To minimize a function, go in the opposite direction of the gradient. This is gradient descent.
6) Gradient descent intuition
Imagine you're blindfolded on a hilly landscape. To find the lowest point:
- Feel the slope under your feet (compute gradient)
- Take a step downhill (negative gradient direction)
- Repeat until flat (gradient ≈ 0)
# Gradient descent update
x = x - learning_rate * gradient
The learning rate controls step size:
- Too large: overshoot, oscillate, diverge
- Too small: slow convergence
- Just right: steady progress to minimum
7) Computing gradients numerically
You can approximate gradients without calculus using finite differences:
def numerical_gradient(f, x, h=1e-5):
grad = []
for i in range(len(x)):
x_plus = x.copy()
x_plus[i] += h
x_minus = x.copy()
x_minus[i] -= h
grad.append((f(x_plus) - f(x_minus)) / (2 * h))
return grad
This is slow but useful for:
- Debugging analytical gradients
- Functions without closed-form derivatives
8) The chain rule in neural networks
Consider a simple network: input → hidden → output → loss
loss = L(output)
output = f(hidden)
hidden = g(input)
To update weights in g, we need ∂loss/∂weights_g:
∂loss/∂weights_g = ∂loss/∂output * ∂output/∂hidden * ∂hidden/∂weights_g
This is backpropagation: gradients flow backward through the chain.
9) Convexity matters
A function is convex if any line between two points lies above the function. Convex functions have a single global minimum.
Good news: Linear regression loss (MSE) is convex. Bad news: Neural network losses are non-convex (many local minima).
For non-convex functions, gradient descent finds a minimum, not necessarily the minimum. That's okay in practice.
10) Jacobians and Hessians (advanced)
The Jacobian is the matrix of all first partial derivatives for vector-valued functions. It describes how a transformation stretches/rotates locally.

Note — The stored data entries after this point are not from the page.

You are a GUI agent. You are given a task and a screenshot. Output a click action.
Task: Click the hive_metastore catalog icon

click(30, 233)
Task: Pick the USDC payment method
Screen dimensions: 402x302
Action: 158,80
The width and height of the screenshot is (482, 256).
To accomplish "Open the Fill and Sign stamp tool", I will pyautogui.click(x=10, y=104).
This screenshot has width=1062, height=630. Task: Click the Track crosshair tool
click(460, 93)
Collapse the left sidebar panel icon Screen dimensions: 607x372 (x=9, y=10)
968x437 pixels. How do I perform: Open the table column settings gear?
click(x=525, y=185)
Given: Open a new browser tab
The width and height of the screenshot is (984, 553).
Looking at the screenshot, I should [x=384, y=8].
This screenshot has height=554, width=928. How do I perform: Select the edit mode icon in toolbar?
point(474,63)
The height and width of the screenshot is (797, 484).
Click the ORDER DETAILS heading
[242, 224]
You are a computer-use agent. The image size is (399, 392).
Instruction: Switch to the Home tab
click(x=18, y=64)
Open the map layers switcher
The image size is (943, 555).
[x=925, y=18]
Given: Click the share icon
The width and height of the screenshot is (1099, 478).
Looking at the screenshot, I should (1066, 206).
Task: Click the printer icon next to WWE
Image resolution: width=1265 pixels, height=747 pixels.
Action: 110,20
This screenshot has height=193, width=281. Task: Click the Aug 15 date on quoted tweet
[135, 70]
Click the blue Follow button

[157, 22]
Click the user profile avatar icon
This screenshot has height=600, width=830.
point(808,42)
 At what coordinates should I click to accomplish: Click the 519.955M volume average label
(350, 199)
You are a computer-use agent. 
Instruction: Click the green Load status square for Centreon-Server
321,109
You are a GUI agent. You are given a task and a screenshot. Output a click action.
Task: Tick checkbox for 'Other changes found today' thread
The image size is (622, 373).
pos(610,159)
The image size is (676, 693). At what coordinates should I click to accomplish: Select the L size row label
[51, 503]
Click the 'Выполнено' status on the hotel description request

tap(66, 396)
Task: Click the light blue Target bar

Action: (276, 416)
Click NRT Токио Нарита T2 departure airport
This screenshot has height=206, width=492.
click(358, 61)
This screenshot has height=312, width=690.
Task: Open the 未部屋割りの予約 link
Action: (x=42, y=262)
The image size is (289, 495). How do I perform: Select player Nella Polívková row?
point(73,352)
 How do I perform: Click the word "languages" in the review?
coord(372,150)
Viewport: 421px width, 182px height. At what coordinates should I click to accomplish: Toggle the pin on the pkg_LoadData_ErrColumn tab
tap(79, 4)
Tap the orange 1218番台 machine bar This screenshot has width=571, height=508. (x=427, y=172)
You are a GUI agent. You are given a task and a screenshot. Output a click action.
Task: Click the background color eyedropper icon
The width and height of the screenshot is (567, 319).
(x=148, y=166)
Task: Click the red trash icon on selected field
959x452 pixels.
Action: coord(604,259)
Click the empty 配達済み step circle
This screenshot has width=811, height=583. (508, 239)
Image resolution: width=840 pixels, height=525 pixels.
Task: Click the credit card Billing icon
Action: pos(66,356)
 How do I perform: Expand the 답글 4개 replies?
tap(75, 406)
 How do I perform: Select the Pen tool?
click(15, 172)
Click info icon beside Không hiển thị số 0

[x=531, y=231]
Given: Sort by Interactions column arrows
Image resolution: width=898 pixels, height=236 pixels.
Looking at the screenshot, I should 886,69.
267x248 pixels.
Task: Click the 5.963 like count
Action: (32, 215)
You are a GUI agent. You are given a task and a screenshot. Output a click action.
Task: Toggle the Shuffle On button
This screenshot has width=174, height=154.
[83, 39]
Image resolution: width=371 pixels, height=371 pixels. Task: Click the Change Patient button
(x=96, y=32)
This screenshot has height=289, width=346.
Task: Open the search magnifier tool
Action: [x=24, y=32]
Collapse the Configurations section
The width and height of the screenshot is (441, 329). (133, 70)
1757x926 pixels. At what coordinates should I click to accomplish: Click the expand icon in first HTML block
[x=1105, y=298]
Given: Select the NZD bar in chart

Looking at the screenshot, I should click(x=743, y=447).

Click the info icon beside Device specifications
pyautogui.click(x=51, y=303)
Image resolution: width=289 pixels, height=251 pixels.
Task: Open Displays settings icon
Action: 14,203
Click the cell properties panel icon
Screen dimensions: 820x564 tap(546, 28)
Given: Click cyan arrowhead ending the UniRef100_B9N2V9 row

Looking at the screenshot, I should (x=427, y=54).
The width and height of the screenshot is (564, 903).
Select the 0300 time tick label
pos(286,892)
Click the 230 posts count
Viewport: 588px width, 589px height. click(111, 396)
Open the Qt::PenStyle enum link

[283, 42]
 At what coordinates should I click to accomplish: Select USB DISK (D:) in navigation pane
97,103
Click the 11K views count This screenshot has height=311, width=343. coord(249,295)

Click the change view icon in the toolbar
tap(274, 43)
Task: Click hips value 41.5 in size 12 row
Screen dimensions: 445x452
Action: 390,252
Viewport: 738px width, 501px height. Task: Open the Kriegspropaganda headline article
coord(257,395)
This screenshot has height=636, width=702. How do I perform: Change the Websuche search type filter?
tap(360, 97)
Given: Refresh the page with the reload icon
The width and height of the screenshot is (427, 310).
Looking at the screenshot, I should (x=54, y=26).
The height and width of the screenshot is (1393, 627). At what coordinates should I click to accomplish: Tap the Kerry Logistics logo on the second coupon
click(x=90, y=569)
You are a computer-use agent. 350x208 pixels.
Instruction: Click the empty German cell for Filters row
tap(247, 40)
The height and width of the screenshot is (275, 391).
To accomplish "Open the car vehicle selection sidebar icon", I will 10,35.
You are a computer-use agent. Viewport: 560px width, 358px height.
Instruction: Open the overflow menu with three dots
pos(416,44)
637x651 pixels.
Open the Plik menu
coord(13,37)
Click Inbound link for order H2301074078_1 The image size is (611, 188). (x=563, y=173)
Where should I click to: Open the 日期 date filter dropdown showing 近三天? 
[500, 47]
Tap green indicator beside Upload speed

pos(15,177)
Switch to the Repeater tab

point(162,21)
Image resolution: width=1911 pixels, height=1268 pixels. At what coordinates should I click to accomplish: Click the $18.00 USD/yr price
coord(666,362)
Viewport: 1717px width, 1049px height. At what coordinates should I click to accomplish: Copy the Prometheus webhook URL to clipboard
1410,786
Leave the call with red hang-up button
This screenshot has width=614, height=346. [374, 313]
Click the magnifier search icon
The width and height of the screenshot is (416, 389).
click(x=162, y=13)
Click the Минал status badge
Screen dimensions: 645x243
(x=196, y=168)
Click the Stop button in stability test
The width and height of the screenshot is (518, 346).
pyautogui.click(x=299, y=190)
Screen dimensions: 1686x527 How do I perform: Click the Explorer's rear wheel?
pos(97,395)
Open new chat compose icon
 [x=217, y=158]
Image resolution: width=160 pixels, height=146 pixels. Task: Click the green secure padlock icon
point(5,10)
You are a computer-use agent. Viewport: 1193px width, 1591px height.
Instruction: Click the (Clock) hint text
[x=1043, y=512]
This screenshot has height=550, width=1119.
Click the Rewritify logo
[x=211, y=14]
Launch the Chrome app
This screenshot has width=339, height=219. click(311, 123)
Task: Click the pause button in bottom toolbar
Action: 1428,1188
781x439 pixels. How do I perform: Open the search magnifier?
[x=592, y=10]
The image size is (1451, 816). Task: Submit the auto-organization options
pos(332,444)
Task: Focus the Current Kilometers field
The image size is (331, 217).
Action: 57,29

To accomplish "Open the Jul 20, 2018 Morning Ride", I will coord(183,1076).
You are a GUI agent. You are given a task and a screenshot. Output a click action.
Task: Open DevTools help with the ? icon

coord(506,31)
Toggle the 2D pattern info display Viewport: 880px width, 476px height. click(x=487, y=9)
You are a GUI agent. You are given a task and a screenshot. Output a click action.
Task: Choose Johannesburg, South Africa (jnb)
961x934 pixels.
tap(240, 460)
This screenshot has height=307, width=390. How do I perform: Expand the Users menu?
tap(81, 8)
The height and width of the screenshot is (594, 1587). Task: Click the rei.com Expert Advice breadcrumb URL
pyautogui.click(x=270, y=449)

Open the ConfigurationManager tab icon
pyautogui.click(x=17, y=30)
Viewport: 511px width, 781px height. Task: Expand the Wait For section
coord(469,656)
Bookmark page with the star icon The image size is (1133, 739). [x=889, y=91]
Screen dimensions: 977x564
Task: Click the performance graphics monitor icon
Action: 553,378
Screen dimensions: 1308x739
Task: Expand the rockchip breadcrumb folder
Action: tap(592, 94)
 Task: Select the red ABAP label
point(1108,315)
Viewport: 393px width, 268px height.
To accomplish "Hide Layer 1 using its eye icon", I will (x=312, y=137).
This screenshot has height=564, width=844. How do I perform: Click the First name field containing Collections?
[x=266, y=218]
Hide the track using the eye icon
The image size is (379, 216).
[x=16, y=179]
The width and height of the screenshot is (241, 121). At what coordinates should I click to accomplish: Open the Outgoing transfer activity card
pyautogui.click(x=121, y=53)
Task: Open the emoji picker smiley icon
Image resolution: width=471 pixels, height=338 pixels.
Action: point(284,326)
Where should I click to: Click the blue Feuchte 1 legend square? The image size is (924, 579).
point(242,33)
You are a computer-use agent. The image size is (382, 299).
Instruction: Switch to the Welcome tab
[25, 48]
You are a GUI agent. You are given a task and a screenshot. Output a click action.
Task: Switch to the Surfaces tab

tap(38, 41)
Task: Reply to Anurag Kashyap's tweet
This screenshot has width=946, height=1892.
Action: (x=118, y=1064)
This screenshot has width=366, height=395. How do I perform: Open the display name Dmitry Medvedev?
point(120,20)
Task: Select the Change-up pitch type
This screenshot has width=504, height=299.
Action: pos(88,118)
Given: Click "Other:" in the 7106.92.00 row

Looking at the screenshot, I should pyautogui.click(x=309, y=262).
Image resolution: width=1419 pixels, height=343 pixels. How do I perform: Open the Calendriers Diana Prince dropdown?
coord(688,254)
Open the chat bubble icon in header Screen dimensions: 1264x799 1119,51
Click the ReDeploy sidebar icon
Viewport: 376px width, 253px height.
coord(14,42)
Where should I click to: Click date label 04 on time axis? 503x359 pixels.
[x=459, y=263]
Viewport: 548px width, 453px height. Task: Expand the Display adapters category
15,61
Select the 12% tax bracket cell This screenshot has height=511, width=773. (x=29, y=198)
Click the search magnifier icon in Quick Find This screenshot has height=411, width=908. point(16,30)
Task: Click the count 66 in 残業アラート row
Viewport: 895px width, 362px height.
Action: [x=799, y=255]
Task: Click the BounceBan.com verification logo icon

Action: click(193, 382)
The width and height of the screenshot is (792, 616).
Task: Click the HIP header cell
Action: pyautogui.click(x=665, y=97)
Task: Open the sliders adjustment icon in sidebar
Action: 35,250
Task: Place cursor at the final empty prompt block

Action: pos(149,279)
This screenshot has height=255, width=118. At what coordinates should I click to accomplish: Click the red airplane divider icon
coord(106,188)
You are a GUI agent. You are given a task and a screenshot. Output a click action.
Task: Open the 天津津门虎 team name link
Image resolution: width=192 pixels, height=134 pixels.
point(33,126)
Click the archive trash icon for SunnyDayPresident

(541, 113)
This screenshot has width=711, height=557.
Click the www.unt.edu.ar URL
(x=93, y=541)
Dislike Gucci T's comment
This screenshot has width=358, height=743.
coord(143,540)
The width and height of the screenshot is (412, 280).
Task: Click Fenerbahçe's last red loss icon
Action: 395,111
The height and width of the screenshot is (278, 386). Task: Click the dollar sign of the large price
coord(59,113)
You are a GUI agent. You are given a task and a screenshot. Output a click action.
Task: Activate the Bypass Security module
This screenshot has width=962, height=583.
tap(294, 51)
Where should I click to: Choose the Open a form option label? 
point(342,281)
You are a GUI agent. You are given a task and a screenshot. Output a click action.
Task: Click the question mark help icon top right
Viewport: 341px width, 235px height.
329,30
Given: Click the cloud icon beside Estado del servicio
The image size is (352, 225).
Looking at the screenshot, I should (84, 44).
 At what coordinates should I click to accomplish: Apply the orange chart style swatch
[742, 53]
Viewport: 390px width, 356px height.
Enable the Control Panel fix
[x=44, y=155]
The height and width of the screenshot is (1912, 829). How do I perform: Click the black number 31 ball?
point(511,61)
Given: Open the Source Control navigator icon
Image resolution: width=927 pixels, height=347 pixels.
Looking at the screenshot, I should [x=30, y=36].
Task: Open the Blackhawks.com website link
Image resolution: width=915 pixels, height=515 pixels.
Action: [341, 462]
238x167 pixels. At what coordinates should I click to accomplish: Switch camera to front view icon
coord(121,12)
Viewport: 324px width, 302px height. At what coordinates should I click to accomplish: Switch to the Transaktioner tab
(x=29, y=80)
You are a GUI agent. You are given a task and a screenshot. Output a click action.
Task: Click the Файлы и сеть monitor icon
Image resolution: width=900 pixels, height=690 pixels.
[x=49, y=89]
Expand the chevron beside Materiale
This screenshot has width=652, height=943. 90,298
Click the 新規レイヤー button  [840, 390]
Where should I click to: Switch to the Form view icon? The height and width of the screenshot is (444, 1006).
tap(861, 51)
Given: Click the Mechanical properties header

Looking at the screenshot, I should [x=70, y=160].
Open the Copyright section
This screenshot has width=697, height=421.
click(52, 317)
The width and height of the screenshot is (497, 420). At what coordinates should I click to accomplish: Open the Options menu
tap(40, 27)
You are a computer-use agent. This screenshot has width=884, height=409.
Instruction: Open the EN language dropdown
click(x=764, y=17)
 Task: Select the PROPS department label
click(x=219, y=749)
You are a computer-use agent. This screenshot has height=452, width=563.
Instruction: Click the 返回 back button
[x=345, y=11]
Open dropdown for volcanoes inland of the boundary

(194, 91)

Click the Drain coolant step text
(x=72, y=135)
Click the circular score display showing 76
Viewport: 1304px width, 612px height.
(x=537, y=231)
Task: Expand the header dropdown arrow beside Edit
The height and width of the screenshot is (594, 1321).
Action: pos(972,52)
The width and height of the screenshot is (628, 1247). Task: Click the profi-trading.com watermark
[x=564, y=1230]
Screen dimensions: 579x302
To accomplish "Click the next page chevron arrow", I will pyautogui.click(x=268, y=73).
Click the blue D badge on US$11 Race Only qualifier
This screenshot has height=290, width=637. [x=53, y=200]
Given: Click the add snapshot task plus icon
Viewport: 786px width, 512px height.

The Hessian is the matrix of second partial derivatives. It describes curvature:
- Positive definite Hessian: local minimum
- Negative definite: local maximum
- Mixed: saddle point
Practical tips
- Check gradients numerically: Always verify analytical gradients with finite differences during development.
- Gradient clipping: If gradients explode (become huge), clip them to a max value.
- Watch for vanishing gradients: Deep networks can have gradients that shrink to zero. Activations and architectures matter.
- Automatic differentiation: Modern frameworks (PyTorch, TensorFlow) compute gradients automatically. Understand what they do, but let them do it.
Key takeaways
- Derivatives measure rate of change; gradients extend this to multiple dimensions
- The gradient points toward steepest increase; negate it to descend
- Chain rule is the foundation of backpropagation
- Numerical gradients are slow but useful for debugging
- Learning rate is critical: not too big, not too small